In effetti Joyce non aveva idea di dove si trovasse sua sorella. L'aveva fatta cercare da Oren e un attimo prima di sparire nel portale evocato da Rancey, aveva avuto una fugace visione di Bryce che sopraggiungeva. Poi c'era stato un lampo e lei si era ritrovata nel ben mezzo del deserto di Mar Qwara.
"Prima si convincerà che la sorella è morta, prima potrà andare avanti" disse Elvana. "E finalmente lei e Vyncent la smetteranno di fingere."
Joyce stava per domandarle che cosa dovessero smettere di fingere, quando Djana arrivò col fiatone.
"Si è svegliato" disse ansimando.
"Chi?" chiese Elvana.
"Lo stregone ferito. I guaritori dicono che ora può essere interrogato."
Brun, pensò Joyce. Le sue ferite non erano così gravi, dopotutto.
Sul viso di Elvana apparve un mezzo sorriso. "Ora potremo interrogarlo con calma. Non vedo l'ora di dirlo a Bryce."

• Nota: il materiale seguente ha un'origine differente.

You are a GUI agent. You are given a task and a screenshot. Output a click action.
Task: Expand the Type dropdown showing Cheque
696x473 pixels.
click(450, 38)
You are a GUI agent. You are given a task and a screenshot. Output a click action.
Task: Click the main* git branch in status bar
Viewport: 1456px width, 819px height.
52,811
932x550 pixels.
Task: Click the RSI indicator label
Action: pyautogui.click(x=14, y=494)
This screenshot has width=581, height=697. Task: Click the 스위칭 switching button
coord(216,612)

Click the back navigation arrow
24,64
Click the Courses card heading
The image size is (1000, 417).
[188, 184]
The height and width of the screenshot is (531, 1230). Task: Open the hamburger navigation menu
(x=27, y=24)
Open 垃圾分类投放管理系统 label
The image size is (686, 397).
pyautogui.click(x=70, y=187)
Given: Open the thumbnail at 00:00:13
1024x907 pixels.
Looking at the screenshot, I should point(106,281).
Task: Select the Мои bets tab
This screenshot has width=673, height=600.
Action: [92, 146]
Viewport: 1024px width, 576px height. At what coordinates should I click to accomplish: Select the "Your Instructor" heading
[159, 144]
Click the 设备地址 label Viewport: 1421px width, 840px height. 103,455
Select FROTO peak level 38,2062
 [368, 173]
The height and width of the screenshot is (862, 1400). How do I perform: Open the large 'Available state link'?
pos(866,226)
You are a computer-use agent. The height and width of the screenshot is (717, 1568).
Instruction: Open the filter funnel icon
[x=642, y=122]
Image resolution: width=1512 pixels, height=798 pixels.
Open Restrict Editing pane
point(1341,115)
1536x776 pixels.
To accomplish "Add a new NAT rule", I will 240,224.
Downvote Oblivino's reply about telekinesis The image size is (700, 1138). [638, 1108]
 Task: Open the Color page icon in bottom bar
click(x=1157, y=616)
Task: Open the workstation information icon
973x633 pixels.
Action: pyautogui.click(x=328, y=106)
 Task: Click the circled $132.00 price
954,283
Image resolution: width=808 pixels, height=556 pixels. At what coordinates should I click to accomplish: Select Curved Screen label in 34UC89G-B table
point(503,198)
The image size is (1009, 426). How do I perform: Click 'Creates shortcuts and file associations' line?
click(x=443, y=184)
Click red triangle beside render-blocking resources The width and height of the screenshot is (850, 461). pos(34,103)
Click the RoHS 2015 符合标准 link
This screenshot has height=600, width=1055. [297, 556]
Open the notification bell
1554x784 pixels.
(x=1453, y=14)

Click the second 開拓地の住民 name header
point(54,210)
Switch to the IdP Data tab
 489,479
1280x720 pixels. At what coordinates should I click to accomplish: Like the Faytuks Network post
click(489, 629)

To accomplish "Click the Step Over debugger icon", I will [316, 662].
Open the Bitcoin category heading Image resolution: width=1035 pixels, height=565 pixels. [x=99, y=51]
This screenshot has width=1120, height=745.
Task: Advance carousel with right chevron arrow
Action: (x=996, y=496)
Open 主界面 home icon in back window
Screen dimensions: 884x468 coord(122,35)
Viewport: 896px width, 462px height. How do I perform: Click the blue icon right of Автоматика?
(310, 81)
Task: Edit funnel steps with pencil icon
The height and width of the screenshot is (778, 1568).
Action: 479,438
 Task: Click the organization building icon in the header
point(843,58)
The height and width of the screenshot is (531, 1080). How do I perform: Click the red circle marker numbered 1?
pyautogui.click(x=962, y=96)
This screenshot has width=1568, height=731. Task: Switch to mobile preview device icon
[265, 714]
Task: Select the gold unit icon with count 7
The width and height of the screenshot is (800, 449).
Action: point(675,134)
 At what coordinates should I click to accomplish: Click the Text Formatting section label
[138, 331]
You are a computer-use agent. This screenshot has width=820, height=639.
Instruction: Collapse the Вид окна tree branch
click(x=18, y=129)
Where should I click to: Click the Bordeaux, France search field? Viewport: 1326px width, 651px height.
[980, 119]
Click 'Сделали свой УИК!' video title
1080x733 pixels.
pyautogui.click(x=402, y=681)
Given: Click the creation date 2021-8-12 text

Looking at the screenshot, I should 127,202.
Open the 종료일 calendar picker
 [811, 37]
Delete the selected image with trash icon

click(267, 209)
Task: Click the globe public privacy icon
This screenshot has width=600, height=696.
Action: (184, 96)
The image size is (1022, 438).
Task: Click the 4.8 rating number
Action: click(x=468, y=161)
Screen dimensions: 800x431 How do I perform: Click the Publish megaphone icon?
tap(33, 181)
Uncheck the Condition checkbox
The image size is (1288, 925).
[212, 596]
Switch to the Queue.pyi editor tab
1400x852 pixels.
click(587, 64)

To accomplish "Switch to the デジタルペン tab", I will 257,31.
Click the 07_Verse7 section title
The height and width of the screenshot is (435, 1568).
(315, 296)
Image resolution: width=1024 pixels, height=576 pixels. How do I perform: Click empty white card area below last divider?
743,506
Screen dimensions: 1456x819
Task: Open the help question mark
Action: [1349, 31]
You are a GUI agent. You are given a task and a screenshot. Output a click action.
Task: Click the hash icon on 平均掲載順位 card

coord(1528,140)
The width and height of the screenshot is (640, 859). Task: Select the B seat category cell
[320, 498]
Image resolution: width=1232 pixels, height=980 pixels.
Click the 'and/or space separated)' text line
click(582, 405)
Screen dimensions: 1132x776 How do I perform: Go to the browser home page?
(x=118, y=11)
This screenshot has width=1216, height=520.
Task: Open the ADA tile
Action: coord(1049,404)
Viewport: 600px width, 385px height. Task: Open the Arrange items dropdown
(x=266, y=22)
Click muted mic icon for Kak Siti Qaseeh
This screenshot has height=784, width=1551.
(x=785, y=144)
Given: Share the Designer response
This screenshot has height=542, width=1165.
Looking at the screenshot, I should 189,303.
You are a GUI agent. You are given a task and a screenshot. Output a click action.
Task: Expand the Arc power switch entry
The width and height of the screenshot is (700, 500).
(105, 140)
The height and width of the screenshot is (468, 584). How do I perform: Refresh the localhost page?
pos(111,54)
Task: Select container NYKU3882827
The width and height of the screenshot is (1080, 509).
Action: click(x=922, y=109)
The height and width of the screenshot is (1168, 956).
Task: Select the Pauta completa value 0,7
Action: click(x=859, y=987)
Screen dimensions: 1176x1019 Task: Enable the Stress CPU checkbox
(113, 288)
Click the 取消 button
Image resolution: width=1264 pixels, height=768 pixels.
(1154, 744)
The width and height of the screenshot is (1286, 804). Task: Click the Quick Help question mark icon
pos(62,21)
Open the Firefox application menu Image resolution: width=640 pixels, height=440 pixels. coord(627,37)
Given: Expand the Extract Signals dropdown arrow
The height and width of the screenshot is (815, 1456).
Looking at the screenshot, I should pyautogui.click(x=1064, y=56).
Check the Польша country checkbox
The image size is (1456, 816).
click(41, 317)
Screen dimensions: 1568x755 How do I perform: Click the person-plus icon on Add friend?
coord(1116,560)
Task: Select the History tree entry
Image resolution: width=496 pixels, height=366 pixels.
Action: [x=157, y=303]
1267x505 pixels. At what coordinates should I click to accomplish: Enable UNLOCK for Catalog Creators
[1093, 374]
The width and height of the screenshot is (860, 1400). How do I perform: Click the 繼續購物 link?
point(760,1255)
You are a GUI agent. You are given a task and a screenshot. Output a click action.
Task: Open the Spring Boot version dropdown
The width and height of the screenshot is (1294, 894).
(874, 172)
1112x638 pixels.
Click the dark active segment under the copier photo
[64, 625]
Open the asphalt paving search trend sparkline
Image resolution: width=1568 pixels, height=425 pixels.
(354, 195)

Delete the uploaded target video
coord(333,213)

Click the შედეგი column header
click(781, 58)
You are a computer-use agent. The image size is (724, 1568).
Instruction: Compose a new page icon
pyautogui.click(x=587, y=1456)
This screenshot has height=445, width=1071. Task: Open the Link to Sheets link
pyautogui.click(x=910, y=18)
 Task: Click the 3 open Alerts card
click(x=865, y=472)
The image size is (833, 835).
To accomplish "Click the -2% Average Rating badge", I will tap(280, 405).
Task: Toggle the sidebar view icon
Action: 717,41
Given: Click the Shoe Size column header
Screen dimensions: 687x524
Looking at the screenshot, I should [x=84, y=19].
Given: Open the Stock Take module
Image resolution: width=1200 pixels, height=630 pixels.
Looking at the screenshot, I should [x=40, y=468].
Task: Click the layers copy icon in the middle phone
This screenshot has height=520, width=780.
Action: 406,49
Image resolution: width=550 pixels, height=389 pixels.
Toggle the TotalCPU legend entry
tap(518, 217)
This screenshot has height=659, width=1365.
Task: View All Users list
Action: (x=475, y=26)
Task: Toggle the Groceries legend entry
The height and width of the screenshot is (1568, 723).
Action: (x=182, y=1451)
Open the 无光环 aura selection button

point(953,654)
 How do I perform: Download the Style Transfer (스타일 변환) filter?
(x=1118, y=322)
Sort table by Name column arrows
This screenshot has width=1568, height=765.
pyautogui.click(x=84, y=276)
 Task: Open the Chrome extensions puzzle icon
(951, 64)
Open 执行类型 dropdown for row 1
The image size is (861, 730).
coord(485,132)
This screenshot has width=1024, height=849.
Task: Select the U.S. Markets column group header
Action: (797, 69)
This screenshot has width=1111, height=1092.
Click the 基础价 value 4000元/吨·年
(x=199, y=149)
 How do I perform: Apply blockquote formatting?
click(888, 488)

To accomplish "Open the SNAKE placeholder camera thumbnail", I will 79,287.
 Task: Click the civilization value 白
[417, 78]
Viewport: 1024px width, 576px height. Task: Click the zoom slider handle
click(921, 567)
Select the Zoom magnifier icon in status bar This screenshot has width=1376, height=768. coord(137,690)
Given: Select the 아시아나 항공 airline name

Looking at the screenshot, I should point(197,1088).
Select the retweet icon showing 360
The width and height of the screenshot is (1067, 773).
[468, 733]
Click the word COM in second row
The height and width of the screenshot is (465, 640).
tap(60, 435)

Come se bastasse solo pronunciarne il nome per evocarla, Bryce apparve sulla soglia della sala. E non era sola.
Con lei c'era Vyncent, la cui espressione era corrucciata e altre due figure, una donna e una ragazza più giovane.
Questa le sorrise come se la stesse irridendo.
Joyce si sentì a disagio alla sola vista della ragazza e quando incontrò il sorriso beffardo di Eryen capì che quella giornata non stava andando come aveva sperato.